Gegen dieses Urteil hat allein die Beklagte Berufung eingelegt. Das LSG hat das Rechtsmittel als zulässig angesehen, weil
der dafür gemäß §
144 Abs
1 S 1 Nr
1 SGG maßgebende Beschwerdewert von 750 Euro überschritten sei: Die Differenz zwischen dem Krg (42,87 Euro täglich) und dem bezogenen
Arbeitslosengeld (34,29 Euro täglich) mache 8,58 Euro täglich aus. Damit ergebe sich vom 1.2.2014 bis 31.3.2014 zwar nur eine
Summe, die 750 Euro nicht erreiche. Für die Erreichung des Beschwerdewerts komme es aber nicht auf diesen Betrag, sondern
auf das ungekürzte Krg von 2572,20 Euro an. Das LSG hat sich sodann in der Sache auf die persönliche Anhörung des Klägers
und eine Zeugenvernehmung gestützt, das SG-Urteil aufgehoben und die Klage abgewiesen; aus Rechtsgründen und unter Berücksichtigung der Beweisaufnahme stehe dem Kläger
- wie näher ausgeführt wird - kein Krg über den 31.1.2014 hinaus zu (Urteil vom 20.4.2017).
Mit seiner Revision rügt der Kläger die Verletzung des §
144 SGG, da der Beschwerdewert von 750 Euro nicht erreicht sei und weder das SG noch das LSG die Berufung zugelassen hätten. Die Berufung der Beklagten sei daher unzulässig gewesen. Darüber hinaus habe
das LSG die Grenzen der freien Beweiswürdigung überschritten, fehlten entscheidungserhebliche Feststellungen und liege eine
Verletzung der Amtsermittlungspflicht des §
103 SGG vor. Zudem seien Verstöße gegen §
46 SGB V sowie gegen die Grundsätze über den sozialrechtlichen Herstellungsanspruch zu rügen.
Der Kläger beantragt schriftsätzlich sinngemäß,
das Urteil des Landessozialgerichts Rheinland-Pfalz vom 20. April 2017 aufzuheben und die Berufung der Beklagten gegen das
Urteil des Sozialgerichts Mainz vom 11. Januar 2016 zu verwerfen, hilfsweise zurückzuweisen,
weiter hilfsweise,
das Urteil des Landessozialgerichts Rheinland-Pfalz aufzuheben und die Sache zur erneuten Verhandlung und Entscheidung an
dieses Gericht zurückzuverweisen.
Die Beklagte beantragt,
die Revision des Klägers zurückzuweisen.
Sie hält das LSG-Urteil für zutreffend und ist der Auffassung, ihre Berufung sei zulässig gewesen. Rechtsprechung des BSG (Urteil vom 23.2.2011 - B 11 AL 15/10 R - SozR 4-3250 § 51 Nr 2) spreche dafür, dass in Bezug auf den Beschwerdewert von der vollen Geldleistung auszugehen sei.
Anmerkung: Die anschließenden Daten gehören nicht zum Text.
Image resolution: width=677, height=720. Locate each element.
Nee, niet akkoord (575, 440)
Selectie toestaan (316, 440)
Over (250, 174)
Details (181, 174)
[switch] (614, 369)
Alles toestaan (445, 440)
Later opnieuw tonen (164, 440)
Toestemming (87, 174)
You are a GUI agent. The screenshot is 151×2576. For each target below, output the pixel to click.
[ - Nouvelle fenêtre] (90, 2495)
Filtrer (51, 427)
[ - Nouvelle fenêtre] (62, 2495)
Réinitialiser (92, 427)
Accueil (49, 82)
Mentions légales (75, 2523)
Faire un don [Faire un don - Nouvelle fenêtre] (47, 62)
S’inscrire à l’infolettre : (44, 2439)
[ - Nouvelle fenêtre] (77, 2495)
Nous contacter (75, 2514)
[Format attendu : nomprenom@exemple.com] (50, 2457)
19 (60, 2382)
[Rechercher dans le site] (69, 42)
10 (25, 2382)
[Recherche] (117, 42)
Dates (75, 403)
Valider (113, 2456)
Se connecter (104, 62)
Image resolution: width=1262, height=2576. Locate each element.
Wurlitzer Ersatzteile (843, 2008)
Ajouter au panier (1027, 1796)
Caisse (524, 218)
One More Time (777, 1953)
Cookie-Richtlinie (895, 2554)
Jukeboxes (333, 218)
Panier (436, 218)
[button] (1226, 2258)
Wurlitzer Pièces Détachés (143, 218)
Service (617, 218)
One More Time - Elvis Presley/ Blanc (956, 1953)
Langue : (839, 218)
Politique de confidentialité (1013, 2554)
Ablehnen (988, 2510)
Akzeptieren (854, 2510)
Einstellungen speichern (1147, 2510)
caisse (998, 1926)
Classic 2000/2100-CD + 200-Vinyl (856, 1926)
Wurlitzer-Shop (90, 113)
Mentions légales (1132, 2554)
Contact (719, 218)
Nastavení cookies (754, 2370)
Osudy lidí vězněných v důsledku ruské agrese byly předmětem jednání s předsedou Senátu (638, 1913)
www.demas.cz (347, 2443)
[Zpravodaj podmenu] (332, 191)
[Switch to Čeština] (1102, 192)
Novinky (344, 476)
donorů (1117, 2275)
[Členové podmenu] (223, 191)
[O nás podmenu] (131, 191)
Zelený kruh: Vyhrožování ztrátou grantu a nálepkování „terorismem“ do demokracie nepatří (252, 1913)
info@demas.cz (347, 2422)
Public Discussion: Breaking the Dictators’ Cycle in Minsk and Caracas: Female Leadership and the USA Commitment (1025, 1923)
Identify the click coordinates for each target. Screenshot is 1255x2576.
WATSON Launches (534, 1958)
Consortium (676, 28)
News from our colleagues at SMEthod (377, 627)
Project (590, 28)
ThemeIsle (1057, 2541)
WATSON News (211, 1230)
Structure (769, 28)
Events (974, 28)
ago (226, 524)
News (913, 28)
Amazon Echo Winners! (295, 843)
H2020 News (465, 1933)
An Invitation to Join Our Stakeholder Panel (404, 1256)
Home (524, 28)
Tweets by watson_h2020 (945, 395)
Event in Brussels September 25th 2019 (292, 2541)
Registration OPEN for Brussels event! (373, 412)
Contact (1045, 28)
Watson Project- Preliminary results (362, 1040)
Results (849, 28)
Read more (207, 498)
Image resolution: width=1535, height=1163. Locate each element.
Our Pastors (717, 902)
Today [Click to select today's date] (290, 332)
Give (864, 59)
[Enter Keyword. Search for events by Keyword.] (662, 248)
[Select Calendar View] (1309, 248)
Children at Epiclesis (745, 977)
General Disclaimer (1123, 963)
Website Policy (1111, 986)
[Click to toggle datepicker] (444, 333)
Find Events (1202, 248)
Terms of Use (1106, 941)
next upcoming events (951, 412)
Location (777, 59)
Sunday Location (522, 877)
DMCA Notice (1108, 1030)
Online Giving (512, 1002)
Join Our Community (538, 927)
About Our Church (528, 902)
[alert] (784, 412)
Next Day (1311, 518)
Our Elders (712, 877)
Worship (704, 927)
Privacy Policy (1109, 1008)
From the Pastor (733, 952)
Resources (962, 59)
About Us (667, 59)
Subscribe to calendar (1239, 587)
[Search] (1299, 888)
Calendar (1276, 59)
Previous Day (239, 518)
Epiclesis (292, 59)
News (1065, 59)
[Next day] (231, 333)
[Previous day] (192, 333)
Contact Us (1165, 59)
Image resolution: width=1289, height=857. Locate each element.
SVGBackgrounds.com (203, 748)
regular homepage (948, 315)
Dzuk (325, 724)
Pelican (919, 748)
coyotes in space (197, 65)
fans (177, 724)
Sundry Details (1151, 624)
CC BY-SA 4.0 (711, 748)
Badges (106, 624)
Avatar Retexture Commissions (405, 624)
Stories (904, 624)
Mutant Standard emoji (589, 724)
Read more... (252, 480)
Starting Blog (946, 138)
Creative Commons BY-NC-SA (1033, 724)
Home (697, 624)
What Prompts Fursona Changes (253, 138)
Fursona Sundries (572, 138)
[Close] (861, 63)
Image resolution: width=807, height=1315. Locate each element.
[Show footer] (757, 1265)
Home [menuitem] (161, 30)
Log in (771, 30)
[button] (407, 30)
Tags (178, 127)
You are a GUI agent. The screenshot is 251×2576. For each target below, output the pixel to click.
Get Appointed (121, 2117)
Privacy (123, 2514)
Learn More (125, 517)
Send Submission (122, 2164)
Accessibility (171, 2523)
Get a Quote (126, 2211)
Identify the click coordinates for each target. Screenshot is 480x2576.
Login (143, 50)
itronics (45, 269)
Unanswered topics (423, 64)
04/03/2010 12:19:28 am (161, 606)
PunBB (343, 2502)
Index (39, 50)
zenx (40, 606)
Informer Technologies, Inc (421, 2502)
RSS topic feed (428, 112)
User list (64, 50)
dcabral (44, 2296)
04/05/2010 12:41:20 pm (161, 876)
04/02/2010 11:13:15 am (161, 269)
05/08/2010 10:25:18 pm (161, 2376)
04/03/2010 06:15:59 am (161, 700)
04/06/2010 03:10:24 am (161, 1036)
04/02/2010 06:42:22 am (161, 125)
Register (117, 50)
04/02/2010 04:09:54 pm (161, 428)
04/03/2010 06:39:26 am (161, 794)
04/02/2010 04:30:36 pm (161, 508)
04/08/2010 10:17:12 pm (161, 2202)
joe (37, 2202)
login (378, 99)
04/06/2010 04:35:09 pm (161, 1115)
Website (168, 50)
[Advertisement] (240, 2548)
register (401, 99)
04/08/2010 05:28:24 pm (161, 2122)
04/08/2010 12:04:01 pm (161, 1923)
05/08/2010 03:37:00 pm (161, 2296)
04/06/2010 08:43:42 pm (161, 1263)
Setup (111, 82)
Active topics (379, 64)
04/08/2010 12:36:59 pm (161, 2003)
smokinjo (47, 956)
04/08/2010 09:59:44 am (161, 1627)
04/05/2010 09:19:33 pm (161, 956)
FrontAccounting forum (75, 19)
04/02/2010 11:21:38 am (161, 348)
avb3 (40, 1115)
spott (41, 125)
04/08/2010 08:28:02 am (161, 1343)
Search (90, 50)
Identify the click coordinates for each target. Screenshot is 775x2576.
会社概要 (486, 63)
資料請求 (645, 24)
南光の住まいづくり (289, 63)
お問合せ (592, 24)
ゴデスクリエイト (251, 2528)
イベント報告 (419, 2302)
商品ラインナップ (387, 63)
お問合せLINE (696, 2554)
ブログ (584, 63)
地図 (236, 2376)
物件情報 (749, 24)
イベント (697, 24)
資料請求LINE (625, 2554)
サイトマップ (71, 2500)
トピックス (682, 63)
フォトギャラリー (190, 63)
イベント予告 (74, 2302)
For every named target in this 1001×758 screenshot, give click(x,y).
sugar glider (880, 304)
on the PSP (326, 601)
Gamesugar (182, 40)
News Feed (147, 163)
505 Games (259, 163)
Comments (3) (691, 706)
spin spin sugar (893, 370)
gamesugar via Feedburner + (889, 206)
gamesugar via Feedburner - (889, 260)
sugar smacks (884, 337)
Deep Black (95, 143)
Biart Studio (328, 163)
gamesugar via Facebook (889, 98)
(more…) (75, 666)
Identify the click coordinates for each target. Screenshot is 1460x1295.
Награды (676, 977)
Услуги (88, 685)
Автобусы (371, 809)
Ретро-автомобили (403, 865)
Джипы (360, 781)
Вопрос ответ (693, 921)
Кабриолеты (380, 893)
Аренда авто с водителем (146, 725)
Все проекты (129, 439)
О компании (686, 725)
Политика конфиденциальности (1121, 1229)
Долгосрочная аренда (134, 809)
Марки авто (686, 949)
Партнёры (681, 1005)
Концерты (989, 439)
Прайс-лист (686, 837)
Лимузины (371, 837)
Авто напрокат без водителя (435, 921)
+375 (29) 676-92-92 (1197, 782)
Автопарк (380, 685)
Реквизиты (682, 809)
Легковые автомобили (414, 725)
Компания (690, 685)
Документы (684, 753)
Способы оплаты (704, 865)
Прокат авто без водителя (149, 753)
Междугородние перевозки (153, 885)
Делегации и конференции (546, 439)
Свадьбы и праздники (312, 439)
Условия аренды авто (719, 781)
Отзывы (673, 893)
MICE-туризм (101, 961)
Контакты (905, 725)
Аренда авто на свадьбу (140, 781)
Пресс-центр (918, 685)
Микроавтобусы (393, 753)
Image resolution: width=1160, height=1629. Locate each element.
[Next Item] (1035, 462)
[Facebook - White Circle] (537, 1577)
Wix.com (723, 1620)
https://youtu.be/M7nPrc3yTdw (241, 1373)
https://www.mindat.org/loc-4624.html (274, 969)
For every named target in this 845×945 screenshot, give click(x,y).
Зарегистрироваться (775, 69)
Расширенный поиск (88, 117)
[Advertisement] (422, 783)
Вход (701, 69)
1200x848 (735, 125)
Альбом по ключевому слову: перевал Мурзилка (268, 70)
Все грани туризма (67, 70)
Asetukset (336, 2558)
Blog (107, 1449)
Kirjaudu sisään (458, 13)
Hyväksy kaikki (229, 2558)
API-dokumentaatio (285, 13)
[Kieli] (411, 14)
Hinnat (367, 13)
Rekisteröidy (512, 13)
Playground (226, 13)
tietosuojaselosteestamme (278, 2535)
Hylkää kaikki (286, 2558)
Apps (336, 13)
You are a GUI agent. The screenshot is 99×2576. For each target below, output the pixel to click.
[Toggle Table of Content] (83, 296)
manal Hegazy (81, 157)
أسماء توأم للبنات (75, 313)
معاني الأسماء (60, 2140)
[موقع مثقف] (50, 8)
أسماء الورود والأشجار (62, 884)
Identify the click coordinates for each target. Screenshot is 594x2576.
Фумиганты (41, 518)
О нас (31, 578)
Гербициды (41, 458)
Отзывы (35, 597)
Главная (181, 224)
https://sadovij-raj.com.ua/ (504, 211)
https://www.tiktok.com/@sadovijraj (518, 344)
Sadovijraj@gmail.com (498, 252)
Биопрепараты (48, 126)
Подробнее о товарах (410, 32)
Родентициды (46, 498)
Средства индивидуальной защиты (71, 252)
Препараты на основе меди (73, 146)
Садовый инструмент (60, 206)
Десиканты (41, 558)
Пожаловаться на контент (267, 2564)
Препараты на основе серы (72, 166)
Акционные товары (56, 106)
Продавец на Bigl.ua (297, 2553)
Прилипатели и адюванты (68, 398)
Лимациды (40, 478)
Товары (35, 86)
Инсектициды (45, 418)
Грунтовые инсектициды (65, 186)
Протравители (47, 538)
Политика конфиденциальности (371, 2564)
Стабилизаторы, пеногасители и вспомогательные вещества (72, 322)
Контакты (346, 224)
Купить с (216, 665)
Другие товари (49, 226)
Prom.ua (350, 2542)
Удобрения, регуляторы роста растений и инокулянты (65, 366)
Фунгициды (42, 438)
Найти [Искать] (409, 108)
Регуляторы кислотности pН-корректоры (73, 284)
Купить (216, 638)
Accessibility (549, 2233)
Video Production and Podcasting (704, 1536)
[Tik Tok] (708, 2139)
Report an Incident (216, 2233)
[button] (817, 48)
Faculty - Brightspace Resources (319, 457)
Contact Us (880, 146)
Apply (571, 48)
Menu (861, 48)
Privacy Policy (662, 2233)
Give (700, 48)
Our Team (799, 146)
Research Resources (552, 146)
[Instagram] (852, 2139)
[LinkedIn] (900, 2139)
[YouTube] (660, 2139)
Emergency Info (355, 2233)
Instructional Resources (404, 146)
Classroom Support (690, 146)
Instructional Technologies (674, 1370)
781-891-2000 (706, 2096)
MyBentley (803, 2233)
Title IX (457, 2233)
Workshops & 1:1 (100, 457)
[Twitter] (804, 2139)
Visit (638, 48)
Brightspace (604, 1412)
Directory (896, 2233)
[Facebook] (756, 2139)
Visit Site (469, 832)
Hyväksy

Auch die materiell-rechtlichen Ausführungen seien fehlerfrei.
Die Beigeladene stellt keinen Antrag.
II
Die zulässige Revision des Klägers hat in der Sache Erfolg.
Auf die Revision des Klägers war das Urteil des LSG vom 20.4.2017 aufzuheben. Die Berufung der beklagten Krankenkasse gegen
das Urteil des SG vom 11.1.2016 musste der Senat nach §
158 S 1
SGG verwerfen, da dieses Rechtsmittel unzulässig war und die - zulassungsbedürftige - Berufung nicht zugelassen wurde.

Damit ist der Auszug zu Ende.